Records drawn from a dataset:
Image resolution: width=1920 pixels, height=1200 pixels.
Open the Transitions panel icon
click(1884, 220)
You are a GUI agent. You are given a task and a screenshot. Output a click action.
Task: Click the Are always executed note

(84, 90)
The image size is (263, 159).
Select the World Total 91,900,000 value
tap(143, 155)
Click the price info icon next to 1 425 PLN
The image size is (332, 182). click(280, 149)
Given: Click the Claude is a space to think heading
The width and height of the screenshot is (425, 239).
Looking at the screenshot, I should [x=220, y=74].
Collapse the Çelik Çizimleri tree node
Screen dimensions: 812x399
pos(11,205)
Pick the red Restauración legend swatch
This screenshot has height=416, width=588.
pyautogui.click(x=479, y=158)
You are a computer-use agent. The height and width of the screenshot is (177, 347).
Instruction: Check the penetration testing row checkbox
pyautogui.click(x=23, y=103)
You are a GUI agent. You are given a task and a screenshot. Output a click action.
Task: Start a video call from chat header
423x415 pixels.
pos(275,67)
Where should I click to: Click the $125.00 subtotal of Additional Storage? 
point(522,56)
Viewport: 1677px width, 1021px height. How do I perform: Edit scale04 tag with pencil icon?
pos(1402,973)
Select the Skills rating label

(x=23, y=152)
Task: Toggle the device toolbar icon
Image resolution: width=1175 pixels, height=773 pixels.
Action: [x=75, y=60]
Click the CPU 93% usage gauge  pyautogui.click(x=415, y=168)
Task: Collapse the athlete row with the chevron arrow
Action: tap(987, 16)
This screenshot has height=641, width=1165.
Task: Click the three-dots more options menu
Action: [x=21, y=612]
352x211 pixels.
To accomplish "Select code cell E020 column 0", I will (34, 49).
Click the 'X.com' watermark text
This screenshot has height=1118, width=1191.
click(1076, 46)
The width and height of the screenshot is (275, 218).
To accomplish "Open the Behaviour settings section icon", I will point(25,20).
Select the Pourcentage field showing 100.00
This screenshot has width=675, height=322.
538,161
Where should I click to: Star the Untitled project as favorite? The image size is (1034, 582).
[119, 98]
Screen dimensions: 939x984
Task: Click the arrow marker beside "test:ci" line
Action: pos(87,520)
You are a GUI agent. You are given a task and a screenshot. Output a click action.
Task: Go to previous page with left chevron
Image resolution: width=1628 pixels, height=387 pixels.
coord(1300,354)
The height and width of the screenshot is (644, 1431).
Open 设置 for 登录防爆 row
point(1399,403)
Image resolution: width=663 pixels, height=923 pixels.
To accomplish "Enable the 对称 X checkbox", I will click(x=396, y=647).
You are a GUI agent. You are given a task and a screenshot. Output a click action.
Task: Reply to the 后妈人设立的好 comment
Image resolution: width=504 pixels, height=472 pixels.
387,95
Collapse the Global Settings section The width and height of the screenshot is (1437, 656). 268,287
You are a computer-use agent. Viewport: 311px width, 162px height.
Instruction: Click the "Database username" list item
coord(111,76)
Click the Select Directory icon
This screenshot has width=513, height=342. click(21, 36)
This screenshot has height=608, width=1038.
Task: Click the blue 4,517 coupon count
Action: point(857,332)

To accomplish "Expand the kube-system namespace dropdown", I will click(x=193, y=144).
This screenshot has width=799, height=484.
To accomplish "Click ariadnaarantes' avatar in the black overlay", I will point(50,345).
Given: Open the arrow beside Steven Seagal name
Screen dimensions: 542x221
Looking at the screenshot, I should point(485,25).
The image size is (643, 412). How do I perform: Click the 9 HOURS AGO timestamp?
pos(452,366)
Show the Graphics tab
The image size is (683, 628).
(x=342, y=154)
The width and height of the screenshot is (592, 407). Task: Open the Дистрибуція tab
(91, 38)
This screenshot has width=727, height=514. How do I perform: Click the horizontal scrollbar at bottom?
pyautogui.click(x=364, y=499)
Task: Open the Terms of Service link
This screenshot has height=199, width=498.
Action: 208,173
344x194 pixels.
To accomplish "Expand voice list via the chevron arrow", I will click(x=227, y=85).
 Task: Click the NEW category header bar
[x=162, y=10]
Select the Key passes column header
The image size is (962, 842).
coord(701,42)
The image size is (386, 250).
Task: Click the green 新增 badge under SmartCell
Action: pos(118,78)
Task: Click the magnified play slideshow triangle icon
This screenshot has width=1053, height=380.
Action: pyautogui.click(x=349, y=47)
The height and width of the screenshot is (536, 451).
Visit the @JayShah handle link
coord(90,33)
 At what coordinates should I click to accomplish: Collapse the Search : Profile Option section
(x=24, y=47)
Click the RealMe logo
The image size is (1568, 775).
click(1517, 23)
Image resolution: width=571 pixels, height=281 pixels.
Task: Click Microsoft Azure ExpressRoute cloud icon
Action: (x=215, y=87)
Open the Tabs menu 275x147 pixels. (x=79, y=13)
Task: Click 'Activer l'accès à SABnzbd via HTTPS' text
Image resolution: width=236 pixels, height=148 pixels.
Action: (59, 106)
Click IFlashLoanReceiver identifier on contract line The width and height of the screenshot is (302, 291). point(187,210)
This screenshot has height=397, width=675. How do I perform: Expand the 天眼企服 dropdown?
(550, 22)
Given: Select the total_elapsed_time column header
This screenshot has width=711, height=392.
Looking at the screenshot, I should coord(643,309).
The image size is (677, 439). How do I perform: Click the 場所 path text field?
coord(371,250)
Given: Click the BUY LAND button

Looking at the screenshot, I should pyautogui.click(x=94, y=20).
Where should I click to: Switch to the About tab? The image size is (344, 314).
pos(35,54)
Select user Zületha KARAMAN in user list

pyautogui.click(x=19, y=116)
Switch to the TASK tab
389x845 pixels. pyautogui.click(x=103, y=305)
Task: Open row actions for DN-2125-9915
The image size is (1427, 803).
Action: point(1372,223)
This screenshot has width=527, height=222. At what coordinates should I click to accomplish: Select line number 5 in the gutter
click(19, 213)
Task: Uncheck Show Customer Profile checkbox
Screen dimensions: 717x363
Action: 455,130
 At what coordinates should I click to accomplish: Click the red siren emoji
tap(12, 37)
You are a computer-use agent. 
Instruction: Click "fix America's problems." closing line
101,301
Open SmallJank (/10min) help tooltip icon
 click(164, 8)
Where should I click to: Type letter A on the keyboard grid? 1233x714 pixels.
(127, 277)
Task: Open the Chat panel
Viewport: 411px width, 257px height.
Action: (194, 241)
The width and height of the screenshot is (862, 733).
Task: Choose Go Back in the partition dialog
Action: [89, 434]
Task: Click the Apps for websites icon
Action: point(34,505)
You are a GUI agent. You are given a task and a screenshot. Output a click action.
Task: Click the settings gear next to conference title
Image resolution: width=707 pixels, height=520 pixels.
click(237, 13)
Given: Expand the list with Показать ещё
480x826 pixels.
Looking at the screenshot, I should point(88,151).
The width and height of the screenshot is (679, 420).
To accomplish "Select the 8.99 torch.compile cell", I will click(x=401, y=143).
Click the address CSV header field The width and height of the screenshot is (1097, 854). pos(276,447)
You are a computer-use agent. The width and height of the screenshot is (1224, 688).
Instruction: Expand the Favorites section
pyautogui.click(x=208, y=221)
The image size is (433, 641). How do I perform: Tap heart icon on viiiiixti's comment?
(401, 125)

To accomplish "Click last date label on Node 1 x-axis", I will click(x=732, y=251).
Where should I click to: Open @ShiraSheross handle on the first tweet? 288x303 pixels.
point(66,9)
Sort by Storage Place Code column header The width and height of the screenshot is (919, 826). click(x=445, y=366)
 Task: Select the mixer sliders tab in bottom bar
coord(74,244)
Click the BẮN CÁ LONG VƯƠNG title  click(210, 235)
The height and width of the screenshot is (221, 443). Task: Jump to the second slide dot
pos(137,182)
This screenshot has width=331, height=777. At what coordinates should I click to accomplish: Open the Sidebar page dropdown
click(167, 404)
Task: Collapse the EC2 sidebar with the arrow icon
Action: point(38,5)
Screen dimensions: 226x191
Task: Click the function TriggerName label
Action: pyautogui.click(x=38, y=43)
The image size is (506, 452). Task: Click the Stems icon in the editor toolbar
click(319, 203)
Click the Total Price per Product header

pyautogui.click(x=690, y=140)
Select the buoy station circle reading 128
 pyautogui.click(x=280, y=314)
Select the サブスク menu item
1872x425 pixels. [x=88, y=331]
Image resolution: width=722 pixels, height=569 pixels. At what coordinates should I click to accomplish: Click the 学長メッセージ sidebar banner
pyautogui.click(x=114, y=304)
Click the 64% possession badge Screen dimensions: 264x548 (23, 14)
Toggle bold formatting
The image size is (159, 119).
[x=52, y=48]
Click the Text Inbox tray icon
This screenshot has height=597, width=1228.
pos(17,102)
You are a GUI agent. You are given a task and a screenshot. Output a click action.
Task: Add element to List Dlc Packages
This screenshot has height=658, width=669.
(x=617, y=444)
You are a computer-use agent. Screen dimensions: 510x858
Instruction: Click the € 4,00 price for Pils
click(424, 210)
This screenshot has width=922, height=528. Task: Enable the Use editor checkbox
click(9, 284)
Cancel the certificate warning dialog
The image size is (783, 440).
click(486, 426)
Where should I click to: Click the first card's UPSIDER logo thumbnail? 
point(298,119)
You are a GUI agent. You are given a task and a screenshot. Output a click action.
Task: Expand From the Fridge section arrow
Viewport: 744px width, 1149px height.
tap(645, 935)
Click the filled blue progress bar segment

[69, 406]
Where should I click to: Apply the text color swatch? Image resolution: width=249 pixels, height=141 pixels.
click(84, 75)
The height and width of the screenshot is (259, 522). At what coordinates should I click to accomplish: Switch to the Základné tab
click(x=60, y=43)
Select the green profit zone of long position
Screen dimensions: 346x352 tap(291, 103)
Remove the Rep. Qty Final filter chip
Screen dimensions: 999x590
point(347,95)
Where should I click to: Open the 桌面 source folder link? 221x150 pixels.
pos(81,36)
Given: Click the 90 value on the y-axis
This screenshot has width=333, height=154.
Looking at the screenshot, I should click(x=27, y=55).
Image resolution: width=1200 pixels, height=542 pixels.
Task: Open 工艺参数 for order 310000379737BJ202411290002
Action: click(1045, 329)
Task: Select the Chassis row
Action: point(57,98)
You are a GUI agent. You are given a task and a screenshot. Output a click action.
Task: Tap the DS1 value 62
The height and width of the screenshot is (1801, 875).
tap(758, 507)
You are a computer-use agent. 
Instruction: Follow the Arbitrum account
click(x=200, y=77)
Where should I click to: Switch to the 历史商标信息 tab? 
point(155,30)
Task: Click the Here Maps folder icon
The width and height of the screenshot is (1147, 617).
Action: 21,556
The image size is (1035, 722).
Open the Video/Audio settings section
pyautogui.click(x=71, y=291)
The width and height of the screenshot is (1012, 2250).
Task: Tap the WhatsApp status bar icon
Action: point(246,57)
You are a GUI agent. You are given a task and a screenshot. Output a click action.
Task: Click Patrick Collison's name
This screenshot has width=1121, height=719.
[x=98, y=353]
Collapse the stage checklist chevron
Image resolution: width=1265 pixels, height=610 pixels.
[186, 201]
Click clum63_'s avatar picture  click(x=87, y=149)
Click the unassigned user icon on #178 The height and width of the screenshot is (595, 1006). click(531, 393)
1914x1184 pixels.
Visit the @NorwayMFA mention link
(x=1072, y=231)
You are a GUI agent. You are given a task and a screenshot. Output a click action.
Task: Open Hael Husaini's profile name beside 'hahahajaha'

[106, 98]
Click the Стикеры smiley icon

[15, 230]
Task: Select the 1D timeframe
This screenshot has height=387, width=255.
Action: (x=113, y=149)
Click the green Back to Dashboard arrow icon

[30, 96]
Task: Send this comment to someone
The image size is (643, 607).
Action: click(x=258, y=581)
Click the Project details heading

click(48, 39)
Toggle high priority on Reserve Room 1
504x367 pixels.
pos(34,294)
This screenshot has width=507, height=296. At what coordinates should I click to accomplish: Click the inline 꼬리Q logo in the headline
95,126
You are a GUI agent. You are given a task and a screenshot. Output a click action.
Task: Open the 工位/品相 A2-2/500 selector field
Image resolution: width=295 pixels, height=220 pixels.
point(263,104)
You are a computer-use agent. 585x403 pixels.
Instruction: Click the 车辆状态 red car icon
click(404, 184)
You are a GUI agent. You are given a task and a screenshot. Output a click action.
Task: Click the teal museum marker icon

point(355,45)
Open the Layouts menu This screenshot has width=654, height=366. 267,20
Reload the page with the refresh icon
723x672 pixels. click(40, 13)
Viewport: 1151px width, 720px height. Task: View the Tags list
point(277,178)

[TASK BRIEF]
Please state how many lines of the records hold the word "avatar", and write nothing but that number.

[YOUR RESPONSE]
2